* _WHAT NEEDS TO BE DONE_: Please repeat the records below exactly, from the first line through the line containing "Open the magnifier", and nothing more.

(Stored items)
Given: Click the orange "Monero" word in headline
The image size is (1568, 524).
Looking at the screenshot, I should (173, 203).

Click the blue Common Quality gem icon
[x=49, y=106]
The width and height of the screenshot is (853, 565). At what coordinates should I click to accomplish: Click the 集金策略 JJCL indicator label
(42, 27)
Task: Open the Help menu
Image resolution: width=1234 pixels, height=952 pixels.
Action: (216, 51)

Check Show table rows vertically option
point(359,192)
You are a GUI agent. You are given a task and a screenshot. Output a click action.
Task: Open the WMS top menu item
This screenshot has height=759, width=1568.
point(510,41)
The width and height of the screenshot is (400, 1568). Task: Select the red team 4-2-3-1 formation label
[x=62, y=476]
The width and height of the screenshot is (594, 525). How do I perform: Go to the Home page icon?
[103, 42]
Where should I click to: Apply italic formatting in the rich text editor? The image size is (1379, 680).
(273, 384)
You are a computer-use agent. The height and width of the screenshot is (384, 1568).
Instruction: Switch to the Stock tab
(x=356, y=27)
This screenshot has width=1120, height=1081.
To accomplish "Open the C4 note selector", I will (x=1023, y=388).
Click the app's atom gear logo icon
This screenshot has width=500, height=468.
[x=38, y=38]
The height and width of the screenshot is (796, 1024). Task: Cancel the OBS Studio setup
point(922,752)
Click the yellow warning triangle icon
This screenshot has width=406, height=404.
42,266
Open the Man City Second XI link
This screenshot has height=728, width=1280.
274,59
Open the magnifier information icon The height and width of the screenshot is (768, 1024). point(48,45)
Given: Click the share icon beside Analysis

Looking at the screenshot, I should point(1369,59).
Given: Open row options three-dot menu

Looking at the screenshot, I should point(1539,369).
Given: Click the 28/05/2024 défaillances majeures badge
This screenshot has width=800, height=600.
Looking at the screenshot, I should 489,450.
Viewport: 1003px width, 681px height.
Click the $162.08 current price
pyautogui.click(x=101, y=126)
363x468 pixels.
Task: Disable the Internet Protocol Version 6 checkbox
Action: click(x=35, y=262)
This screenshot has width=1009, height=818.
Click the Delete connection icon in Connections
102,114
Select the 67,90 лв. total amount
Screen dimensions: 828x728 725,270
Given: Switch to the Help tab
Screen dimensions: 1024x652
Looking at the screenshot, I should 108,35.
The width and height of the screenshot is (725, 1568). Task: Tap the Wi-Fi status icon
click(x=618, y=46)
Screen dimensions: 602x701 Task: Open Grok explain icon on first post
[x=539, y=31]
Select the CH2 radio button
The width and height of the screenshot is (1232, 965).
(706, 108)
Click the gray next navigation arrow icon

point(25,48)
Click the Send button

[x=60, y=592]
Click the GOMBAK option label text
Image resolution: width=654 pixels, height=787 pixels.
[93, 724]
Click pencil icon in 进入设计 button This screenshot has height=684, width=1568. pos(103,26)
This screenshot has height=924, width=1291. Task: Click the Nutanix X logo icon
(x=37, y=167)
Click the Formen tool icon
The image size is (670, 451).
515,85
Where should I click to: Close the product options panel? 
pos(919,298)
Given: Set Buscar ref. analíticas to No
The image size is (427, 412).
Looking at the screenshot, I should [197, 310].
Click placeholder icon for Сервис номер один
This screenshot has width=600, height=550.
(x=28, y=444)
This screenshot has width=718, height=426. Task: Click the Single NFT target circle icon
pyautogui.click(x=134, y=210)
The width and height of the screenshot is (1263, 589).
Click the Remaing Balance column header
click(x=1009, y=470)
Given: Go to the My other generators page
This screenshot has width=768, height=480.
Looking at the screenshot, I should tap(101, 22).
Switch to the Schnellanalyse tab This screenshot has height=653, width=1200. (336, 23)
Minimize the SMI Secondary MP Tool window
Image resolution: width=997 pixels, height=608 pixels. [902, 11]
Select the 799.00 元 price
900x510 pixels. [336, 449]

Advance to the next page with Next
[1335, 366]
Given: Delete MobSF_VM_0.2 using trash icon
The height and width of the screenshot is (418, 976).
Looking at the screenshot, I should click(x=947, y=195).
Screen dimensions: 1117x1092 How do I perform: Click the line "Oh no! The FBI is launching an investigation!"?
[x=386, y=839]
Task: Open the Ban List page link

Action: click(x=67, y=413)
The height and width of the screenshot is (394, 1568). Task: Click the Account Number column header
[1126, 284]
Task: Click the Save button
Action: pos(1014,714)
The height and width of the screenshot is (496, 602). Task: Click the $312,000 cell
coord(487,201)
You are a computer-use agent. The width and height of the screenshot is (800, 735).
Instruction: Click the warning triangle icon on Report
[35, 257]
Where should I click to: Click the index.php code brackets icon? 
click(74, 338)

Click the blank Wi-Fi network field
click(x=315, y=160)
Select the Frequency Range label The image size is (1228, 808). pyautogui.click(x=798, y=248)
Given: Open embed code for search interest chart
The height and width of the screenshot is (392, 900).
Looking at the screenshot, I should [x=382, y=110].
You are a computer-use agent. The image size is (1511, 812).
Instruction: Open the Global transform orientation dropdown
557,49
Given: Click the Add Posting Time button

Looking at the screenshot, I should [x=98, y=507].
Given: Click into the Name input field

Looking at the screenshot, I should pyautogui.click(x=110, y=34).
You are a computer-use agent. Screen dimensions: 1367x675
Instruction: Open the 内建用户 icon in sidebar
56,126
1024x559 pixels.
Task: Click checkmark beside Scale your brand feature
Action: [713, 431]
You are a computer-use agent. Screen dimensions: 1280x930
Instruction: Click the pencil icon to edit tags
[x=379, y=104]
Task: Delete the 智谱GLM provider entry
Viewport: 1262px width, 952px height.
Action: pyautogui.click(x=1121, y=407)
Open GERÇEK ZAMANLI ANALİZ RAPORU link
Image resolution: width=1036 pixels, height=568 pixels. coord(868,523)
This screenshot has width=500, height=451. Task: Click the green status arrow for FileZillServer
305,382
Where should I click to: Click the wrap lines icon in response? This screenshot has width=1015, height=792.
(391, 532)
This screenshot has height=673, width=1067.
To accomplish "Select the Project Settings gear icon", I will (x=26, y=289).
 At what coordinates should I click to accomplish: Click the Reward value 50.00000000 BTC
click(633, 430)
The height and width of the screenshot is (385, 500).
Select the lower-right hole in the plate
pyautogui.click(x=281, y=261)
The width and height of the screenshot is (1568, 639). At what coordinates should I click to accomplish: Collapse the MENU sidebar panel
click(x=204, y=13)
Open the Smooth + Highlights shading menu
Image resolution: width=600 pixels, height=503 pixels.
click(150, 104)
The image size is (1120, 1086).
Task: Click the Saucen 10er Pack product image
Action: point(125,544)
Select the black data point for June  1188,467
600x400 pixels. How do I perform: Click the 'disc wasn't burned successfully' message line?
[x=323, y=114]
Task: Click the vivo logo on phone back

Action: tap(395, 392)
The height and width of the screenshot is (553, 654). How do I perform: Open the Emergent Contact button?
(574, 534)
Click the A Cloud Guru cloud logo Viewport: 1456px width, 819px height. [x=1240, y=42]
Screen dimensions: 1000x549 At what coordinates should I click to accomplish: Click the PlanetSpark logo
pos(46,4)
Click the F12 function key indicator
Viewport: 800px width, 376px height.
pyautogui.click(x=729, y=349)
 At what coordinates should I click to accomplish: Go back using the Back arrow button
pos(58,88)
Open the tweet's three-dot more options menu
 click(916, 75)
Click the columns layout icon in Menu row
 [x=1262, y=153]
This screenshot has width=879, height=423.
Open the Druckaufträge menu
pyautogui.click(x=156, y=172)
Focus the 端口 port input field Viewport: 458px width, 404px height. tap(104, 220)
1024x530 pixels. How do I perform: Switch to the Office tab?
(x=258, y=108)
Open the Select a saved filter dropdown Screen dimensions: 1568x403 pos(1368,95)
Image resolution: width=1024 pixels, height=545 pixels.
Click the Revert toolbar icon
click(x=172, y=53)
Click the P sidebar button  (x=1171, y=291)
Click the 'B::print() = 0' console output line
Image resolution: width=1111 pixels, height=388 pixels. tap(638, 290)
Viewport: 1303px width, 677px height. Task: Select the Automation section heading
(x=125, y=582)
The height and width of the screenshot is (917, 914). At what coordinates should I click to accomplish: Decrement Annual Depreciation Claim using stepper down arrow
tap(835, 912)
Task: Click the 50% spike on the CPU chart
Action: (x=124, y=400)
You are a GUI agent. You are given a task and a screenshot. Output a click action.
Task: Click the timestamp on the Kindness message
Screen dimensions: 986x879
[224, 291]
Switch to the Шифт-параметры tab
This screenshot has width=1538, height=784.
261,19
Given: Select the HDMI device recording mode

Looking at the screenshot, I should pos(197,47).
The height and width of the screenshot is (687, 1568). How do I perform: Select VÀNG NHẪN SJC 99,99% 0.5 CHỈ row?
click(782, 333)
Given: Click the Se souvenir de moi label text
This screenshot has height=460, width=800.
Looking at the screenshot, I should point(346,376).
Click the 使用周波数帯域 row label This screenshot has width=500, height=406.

* _YOUR SOLUTION_:
Given: Click the orange "Monero" word in headline
The image size is (1568, 524).
Looking at the screenshot, I should (173, 203).

Click the blue Common Quality gem icon
[x=49, y=106]
The width and height of the screenshot is (853, 565). At what coordinates should I click to accomplish: Click the 集金策略 JJCL indicator label
(42, 27)
Task: Open the Help menu
Image resolution: width=1234 pixels, height=952 pixels.
Action: (216, 51)

Check Show table rows vertically option
point(359,192)
You are a GUI agent. You are given a task and a screenshot. Output a click action.
Task: Open the WMS top menu item
This screenshot has height=759, width=1568.
point(510,41)
The width and height of the screenshot is (400, 1568). Task: Select the red team 4-2-3-1 formation label
[x=62, y=476]
The width and height of the screenshot is (594, 525). How do I perform: Go to the Home page icon?
[103, 42]
Where should I click to: Apply italic formatting in the rich text editor? The image size is (1379, 680).
(273, 384)
You are a computer-use agent. The height and width of the screenshot is (384, 1568).
Instruction: Switch to the Stock tab
(x=356, y=27)
This screenshot has width=1120, height=1081.
To accomplish "Open the C4 note selector", I will (x=1023, y=388).
Click the app's atom gear logo icon
This screenshot has width=500, height=468.
[x=38, y=38]
The height and width of the screenshot is (796, 1024). Task: Cancel the OBS Studio setup
point(922,752)
Click the yellow warning triangle icon
This screenshot has width=406, height=404.
42,266
Open the Man City Second XI link
This screenshot has height=728, width=1280.
274,59
Open the magnifier information icon The height and width of the screenshot is (768, 1024). point(48,45)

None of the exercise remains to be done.